During my experimentation, both my motion recordings and visualisations served various purposes:
- to create and improve my performance
- to explore and study the gestural interaction in extended conditions
- to discover new modalities of motion collection, archiving, transformation and dissemination, also in 'live' reproduction
All these data sets are useful inputs for future applications and a witness to our contemporary 'techno-aesthetics' (Montani 2021). Playing in an XR performance, therefore, required adaptations to a new space-frame, with the awareness that this implies the discovery of new dimensions for human corporeal expressions and creative technological interactions.

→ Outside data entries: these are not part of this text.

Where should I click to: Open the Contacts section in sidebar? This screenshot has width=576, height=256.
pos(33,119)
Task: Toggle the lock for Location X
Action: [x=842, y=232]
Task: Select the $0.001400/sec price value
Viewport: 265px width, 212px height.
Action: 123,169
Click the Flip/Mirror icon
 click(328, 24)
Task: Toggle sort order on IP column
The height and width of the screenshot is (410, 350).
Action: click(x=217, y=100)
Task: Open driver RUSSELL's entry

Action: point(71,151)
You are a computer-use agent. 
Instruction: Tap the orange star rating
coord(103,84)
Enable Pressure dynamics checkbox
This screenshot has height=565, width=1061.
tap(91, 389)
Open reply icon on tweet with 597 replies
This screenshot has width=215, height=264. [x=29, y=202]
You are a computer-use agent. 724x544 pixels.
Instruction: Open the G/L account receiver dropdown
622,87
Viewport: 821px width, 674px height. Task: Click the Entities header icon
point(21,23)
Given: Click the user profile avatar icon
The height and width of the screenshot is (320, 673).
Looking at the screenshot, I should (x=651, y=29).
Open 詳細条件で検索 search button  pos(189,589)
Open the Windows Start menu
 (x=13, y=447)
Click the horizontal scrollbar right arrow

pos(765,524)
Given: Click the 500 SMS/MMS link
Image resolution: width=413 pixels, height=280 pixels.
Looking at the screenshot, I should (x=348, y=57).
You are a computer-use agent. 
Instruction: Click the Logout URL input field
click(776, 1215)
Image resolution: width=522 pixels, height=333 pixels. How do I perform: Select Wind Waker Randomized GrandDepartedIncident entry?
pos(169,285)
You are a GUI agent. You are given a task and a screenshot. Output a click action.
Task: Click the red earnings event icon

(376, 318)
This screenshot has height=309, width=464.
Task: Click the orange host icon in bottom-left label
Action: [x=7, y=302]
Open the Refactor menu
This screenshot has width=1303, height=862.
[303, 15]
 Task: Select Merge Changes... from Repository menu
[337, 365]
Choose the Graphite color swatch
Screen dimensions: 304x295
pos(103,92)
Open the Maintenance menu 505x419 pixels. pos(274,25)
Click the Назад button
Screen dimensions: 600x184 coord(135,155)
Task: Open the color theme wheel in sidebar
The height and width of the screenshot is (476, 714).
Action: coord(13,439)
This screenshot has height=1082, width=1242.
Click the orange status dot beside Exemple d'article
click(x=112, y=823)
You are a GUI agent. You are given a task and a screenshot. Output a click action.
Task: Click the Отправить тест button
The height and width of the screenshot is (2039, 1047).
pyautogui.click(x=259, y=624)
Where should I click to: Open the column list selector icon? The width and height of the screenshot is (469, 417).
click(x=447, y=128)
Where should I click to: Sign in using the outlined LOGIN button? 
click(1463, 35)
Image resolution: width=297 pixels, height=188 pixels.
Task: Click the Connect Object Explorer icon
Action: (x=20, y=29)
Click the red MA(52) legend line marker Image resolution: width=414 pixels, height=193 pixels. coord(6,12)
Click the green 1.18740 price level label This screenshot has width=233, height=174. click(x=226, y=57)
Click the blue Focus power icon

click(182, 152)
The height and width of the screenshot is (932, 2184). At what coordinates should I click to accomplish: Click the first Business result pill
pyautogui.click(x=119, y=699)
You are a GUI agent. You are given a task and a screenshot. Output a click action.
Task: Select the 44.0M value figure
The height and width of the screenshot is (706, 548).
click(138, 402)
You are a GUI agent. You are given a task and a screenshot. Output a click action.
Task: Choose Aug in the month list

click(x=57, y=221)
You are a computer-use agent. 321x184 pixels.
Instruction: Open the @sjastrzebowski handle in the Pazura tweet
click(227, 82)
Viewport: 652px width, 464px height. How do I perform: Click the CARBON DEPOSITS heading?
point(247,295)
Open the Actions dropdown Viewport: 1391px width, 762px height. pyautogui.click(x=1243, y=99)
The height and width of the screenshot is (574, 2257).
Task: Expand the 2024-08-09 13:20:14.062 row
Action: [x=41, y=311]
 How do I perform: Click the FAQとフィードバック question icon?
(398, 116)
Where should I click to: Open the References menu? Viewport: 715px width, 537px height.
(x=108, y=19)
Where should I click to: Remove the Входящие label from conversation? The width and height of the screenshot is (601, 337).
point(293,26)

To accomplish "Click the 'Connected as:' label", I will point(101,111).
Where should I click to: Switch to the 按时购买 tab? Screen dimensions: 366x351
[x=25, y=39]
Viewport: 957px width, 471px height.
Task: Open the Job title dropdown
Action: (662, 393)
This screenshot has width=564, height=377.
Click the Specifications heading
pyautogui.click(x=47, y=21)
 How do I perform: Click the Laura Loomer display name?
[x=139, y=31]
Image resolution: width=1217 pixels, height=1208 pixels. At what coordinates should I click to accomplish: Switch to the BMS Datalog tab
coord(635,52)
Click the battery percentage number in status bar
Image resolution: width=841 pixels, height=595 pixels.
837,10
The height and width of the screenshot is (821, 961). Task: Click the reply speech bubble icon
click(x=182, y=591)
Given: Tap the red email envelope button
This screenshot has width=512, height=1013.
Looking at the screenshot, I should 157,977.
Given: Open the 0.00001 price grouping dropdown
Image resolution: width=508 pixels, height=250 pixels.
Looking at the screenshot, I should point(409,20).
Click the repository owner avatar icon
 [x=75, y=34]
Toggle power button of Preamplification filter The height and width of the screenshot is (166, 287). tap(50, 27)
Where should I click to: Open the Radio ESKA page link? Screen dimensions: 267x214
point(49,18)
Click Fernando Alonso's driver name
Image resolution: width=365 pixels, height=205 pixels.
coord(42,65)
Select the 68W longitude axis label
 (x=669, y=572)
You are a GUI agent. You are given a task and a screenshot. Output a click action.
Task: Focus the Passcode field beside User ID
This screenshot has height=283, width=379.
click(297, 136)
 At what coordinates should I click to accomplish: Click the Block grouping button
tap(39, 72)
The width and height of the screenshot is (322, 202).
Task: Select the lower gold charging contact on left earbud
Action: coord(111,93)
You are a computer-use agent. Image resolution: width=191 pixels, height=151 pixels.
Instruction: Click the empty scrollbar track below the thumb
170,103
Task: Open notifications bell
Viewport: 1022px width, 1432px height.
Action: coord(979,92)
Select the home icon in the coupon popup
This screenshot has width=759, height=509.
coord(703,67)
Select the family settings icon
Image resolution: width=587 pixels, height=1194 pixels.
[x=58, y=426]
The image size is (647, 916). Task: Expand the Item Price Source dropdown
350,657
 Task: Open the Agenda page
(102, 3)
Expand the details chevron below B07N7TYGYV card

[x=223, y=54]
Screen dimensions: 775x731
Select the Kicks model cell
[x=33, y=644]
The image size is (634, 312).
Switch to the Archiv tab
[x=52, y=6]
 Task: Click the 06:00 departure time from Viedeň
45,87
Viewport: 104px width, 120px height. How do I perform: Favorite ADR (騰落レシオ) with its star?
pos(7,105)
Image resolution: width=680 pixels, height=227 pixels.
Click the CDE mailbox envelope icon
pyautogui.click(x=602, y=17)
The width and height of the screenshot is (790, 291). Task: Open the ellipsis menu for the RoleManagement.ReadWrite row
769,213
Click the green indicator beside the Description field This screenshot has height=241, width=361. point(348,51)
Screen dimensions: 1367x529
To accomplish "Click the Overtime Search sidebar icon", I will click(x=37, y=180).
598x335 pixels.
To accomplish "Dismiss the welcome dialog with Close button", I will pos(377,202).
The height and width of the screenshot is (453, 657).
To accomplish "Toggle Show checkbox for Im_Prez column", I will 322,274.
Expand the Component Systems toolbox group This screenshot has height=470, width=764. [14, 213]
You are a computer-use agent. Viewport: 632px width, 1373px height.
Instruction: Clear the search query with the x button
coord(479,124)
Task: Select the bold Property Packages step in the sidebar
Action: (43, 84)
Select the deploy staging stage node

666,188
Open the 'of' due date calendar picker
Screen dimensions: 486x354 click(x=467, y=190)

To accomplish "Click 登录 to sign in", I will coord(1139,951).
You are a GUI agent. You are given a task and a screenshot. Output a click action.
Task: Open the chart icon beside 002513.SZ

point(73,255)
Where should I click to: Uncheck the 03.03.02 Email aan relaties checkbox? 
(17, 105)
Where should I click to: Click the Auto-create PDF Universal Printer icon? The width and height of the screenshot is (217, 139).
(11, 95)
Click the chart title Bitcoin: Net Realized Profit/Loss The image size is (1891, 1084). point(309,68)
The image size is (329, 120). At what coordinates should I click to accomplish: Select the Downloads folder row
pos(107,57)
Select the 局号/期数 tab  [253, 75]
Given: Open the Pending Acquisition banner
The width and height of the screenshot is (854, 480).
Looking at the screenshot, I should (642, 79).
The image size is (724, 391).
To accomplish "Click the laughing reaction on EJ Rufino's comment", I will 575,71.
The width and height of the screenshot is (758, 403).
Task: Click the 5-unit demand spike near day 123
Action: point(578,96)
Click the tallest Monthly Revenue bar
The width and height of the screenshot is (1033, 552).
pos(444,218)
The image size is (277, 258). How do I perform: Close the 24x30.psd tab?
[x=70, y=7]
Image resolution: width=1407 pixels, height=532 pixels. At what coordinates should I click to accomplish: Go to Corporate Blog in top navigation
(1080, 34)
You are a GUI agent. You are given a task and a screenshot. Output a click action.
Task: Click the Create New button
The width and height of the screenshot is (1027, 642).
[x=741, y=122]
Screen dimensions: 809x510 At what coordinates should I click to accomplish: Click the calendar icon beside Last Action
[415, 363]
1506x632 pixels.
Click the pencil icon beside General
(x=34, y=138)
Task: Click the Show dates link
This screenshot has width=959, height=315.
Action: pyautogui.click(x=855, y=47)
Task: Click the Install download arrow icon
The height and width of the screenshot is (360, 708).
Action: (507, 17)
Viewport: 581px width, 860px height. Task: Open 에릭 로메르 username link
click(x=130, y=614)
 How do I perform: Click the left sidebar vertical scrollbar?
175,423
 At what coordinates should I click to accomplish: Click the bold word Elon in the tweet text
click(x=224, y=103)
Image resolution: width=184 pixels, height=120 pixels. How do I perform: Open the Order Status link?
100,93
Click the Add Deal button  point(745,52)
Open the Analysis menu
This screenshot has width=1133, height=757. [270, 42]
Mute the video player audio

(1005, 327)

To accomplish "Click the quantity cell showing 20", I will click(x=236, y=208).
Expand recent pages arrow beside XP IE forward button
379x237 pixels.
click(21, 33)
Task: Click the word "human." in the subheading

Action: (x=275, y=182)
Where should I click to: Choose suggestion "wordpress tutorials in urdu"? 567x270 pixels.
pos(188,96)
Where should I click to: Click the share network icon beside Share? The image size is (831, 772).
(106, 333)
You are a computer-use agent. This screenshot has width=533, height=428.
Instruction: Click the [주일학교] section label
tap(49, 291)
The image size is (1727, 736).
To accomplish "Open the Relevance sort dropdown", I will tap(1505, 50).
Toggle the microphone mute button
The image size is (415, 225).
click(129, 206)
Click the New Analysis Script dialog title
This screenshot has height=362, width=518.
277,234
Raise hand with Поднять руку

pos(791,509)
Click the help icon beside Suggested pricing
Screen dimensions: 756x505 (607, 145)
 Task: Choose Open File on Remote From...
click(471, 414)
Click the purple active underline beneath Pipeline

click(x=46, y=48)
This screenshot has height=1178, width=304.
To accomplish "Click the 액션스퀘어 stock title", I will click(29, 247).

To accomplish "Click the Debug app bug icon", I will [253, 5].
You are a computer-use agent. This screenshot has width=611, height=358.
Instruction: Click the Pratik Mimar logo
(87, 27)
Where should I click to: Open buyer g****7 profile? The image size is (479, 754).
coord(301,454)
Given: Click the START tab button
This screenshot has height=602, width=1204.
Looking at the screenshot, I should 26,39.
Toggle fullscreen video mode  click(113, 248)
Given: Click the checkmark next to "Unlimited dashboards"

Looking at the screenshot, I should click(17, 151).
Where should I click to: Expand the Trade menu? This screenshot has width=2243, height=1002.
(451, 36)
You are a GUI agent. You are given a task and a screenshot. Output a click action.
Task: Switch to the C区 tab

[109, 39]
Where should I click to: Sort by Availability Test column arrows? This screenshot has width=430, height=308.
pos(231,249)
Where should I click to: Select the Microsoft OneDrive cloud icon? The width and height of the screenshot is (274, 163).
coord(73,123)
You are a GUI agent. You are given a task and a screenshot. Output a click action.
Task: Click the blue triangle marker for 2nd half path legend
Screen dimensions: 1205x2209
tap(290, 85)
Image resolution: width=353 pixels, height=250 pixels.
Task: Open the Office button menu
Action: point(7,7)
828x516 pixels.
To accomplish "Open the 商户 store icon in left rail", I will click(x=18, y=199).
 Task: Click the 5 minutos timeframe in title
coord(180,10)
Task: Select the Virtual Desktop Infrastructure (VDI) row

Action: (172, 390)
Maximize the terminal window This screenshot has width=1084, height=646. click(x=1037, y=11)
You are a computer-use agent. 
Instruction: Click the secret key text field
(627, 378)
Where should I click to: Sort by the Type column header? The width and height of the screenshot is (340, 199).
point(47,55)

Concerning the visual rendering, I chose how to built the visual space by following my tastes. In accordance with LWT3 team, my aesthetics were more oriented to be linked to Reich's music and avoid gaming representations. Fresh and warm colours of a minimal ambience were chosen and, for the same reason, the animation of the virtual pianists was reduced to a minimum resembling semi-abstract sculptures rather than cartoon figures. In the virtual stage, a micro-constellation of two particles systems were generated by the audio signal on the basis of the dynamics: one by the recorded audio track of the first virtual performer and one by the real-time audio track of me playing as a second performer.